## What the task asks
Scan the data that follows and count the lines with the string "computer"; answer with the count alone.

---------- Provided data

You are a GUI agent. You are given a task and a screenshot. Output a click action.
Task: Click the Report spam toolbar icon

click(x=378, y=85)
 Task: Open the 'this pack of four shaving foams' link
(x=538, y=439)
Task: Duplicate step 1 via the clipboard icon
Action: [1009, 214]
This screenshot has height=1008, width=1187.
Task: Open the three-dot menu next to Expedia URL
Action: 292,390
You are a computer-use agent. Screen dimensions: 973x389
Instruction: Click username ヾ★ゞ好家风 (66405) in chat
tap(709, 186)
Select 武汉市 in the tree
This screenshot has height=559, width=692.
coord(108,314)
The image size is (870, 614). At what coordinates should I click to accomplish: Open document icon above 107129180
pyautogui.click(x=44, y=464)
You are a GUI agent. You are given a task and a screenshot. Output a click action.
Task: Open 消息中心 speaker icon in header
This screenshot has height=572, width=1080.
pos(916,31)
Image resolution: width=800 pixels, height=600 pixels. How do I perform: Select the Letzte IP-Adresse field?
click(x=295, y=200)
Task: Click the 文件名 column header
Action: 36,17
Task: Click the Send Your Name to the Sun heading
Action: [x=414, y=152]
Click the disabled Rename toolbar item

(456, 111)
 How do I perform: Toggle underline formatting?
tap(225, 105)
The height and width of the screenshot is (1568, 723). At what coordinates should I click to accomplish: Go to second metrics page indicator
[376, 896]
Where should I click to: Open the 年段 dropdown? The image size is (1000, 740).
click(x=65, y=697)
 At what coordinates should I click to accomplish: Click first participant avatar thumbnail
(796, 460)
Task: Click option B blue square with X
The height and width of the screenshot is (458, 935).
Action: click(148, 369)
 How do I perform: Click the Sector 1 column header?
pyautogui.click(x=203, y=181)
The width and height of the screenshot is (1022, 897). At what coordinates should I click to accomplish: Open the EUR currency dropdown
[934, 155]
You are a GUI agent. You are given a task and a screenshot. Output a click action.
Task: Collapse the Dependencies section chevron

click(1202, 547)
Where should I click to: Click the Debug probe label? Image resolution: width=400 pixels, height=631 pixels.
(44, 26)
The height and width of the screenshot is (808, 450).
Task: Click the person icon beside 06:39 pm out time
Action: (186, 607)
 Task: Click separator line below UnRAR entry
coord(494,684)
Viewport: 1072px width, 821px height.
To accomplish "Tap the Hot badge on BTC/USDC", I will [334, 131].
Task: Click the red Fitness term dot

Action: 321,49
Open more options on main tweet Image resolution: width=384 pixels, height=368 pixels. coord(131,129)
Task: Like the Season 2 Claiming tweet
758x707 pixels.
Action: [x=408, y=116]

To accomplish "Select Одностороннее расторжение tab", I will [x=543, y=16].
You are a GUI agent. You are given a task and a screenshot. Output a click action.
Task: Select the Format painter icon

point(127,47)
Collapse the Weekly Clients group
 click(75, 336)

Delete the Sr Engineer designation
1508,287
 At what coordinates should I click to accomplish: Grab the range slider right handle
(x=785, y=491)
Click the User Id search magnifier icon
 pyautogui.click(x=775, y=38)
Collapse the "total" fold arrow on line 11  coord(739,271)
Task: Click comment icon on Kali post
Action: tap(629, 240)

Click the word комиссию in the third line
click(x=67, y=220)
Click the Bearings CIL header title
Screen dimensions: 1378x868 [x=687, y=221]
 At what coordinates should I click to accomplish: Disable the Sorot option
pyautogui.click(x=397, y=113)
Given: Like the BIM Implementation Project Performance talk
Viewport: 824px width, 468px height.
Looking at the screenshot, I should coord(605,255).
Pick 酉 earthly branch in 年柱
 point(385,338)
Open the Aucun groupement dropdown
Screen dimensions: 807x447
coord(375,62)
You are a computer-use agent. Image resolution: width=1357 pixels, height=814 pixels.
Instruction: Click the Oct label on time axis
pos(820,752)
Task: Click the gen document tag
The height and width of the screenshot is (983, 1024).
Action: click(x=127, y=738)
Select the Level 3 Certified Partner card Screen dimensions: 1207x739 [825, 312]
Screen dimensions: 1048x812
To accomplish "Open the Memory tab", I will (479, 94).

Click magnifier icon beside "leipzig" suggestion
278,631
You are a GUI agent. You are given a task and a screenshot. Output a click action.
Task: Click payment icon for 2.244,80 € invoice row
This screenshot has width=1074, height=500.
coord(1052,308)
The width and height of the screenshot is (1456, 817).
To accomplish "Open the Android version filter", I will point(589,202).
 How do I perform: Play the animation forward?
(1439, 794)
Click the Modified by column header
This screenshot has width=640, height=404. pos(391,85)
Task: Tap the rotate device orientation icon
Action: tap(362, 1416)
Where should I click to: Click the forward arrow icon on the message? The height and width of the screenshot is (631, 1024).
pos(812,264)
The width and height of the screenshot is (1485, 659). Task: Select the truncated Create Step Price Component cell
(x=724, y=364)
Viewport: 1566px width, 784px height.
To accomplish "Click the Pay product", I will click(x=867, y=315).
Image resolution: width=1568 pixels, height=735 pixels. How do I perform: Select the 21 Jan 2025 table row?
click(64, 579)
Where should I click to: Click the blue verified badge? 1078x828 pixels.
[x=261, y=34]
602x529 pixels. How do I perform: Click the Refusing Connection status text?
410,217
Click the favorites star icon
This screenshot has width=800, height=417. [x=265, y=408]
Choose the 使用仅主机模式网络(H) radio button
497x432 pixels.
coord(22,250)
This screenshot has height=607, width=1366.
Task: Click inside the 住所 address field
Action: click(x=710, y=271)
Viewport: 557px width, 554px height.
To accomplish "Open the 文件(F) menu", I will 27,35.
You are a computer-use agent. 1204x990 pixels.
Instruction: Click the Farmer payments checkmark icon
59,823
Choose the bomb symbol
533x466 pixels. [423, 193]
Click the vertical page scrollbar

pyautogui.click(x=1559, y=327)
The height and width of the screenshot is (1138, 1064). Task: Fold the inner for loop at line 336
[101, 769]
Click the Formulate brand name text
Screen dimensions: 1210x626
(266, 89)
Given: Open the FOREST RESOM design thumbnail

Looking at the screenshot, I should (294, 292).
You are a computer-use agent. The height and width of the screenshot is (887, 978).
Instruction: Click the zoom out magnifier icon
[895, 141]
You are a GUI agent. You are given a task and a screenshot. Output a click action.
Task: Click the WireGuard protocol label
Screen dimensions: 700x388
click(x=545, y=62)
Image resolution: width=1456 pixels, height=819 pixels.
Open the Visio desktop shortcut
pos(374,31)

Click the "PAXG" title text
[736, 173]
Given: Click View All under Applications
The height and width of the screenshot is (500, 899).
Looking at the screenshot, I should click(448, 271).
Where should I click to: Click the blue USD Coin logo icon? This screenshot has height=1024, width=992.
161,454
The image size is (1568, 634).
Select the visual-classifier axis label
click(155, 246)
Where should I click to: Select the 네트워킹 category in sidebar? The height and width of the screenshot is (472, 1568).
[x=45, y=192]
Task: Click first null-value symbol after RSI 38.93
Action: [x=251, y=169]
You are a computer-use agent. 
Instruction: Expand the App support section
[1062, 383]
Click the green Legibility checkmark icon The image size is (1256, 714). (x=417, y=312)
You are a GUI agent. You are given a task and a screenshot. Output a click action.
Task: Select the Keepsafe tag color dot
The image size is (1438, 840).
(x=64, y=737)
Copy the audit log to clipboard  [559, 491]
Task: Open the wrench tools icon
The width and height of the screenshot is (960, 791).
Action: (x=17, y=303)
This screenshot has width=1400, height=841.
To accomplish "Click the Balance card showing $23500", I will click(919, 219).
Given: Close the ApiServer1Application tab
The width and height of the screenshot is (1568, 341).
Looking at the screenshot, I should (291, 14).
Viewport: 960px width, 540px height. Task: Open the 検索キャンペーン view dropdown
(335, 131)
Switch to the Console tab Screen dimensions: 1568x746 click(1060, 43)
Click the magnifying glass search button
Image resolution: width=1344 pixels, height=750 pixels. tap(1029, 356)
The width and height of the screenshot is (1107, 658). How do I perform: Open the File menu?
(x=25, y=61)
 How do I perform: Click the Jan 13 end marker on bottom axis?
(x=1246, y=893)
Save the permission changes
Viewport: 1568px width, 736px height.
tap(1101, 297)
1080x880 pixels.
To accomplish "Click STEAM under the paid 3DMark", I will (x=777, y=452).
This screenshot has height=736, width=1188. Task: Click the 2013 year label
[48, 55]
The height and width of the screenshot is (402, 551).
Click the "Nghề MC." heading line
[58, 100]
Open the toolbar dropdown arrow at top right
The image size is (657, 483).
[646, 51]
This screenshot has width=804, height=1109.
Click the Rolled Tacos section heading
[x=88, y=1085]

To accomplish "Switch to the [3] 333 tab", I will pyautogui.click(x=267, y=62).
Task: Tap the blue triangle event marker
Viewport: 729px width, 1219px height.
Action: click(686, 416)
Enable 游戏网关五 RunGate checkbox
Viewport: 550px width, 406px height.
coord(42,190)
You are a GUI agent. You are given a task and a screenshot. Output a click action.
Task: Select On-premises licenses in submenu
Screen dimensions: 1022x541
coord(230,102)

--------------------

## Written reply
5